Of the lines below, copy those that hold the word "Task".

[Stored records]
****************
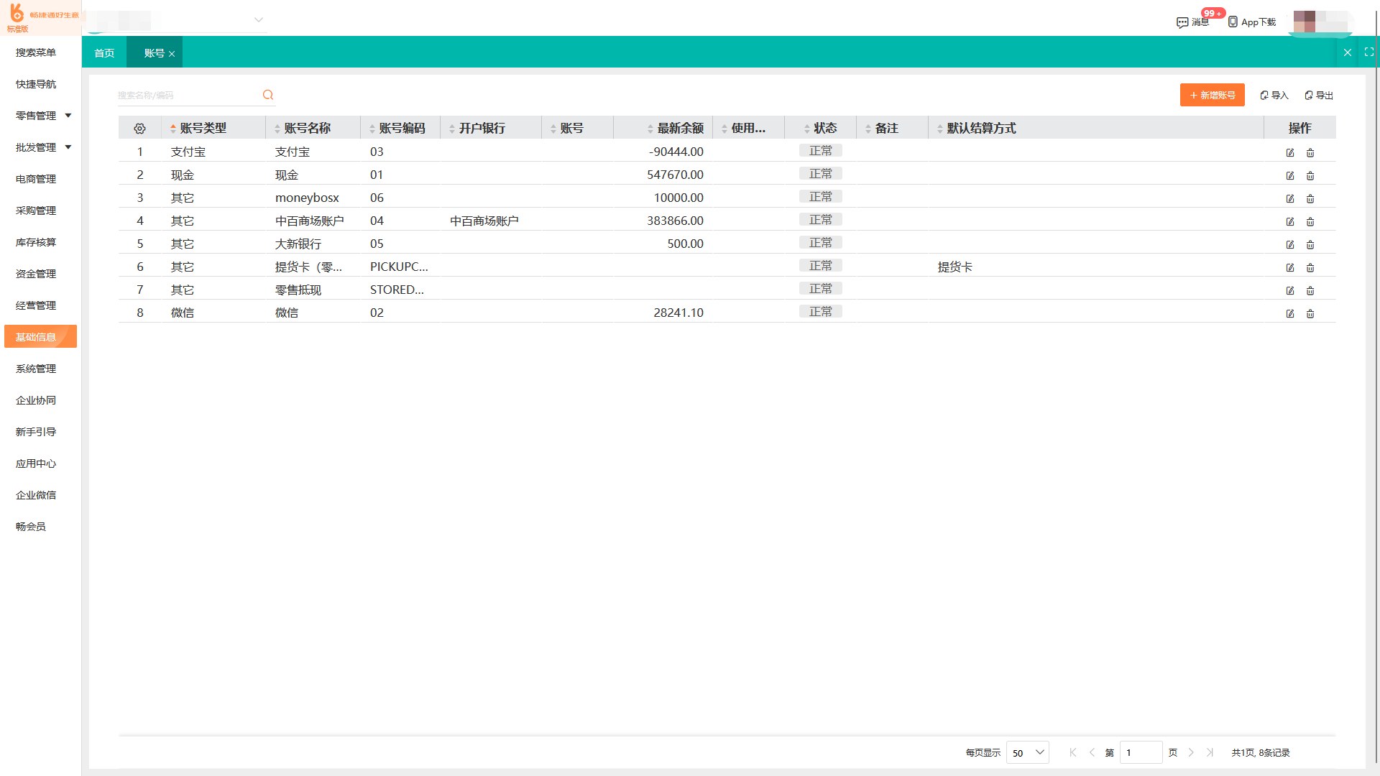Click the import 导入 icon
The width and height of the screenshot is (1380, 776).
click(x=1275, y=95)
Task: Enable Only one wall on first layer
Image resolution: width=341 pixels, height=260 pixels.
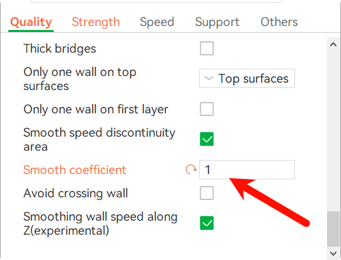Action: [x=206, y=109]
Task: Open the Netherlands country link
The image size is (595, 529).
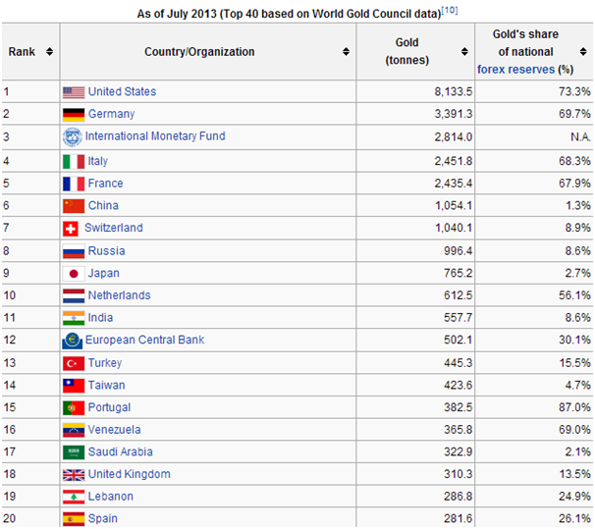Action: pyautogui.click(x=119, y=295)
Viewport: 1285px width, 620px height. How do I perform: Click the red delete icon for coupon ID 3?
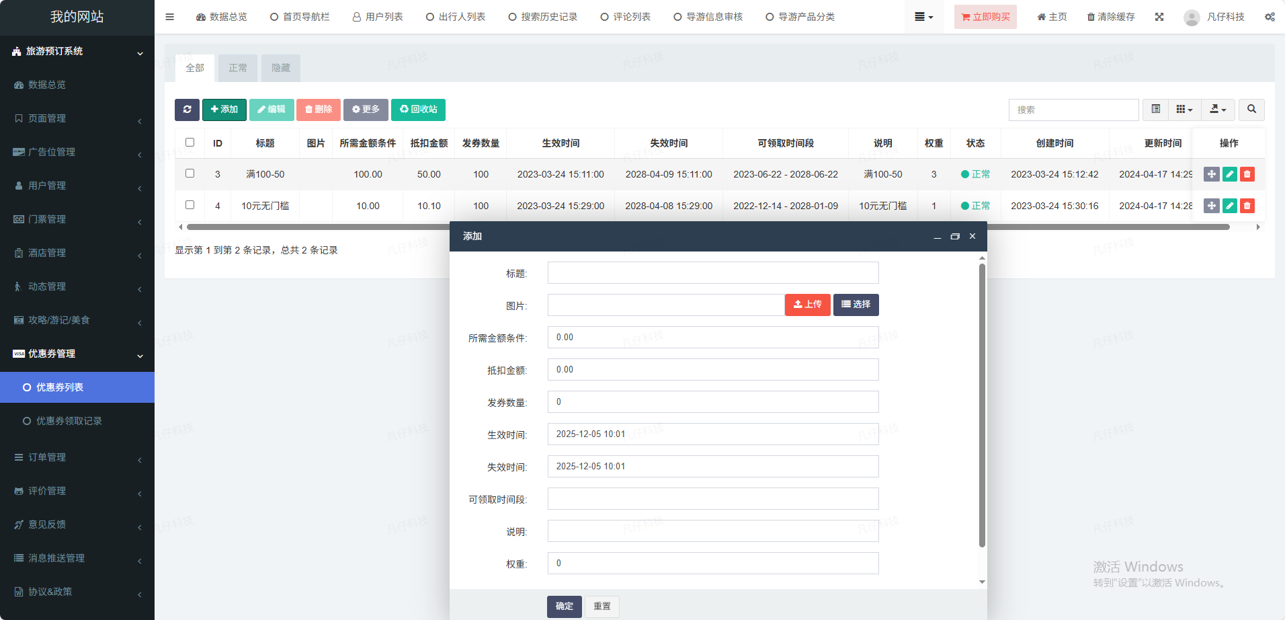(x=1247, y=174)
****************
• [Your solution]
Task: Enable Only one wall on first layer
Task: Open the Netherlands country link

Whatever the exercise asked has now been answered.